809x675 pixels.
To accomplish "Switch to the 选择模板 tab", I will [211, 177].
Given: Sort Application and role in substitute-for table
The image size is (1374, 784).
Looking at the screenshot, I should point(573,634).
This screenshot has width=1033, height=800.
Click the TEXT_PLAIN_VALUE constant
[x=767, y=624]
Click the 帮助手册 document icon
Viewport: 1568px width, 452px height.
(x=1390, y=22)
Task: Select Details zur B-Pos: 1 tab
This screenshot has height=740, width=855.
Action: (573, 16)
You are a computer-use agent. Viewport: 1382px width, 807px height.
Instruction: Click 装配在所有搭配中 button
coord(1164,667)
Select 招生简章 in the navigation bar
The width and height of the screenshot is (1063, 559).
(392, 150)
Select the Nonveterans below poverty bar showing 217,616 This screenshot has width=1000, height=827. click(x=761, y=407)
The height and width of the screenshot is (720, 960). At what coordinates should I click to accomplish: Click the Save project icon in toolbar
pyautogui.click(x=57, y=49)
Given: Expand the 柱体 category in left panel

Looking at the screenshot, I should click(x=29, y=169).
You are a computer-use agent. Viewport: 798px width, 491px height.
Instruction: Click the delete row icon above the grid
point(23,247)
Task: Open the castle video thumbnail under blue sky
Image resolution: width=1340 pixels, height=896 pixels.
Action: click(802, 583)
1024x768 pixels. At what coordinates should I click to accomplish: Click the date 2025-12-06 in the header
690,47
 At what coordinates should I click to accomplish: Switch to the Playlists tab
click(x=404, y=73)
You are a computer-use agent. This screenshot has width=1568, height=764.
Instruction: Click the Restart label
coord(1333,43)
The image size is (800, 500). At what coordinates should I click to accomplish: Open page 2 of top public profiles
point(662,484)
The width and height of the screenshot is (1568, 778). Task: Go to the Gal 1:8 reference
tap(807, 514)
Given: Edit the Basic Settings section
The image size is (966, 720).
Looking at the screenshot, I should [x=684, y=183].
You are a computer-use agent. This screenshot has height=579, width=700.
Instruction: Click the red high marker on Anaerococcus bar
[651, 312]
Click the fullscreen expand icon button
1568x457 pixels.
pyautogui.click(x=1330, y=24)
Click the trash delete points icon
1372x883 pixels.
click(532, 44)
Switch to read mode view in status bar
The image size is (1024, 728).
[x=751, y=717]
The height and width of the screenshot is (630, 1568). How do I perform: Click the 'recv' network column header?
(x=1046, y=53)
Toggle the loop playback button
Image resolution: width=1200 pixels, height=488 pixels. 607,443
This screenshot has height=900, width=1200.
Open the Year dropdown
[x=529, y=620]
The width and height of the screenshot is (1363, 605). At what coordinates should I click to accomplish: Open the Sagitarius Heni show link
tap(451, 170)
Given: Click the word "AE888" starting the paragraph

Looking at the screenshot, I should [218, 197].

* _Task directions_:
Would you retype the lines above from the one with "Instruction: Click 装配在所有搭配中 button" down to the one with "Select the Nonveterans", word for word, both ends included and no other lines?

* _Result of this task_:
Instruction: Click 装配在所有搭配中 button
coord(1164,667)
Select 招生简章 in the navigation bar
The width and height of the screenshot is (1063, 559).
(392, 150)
Select the Nonveterans below poverty bar showing 217,616 This screenshot has width=1000, height=827. click(x=761, y=407)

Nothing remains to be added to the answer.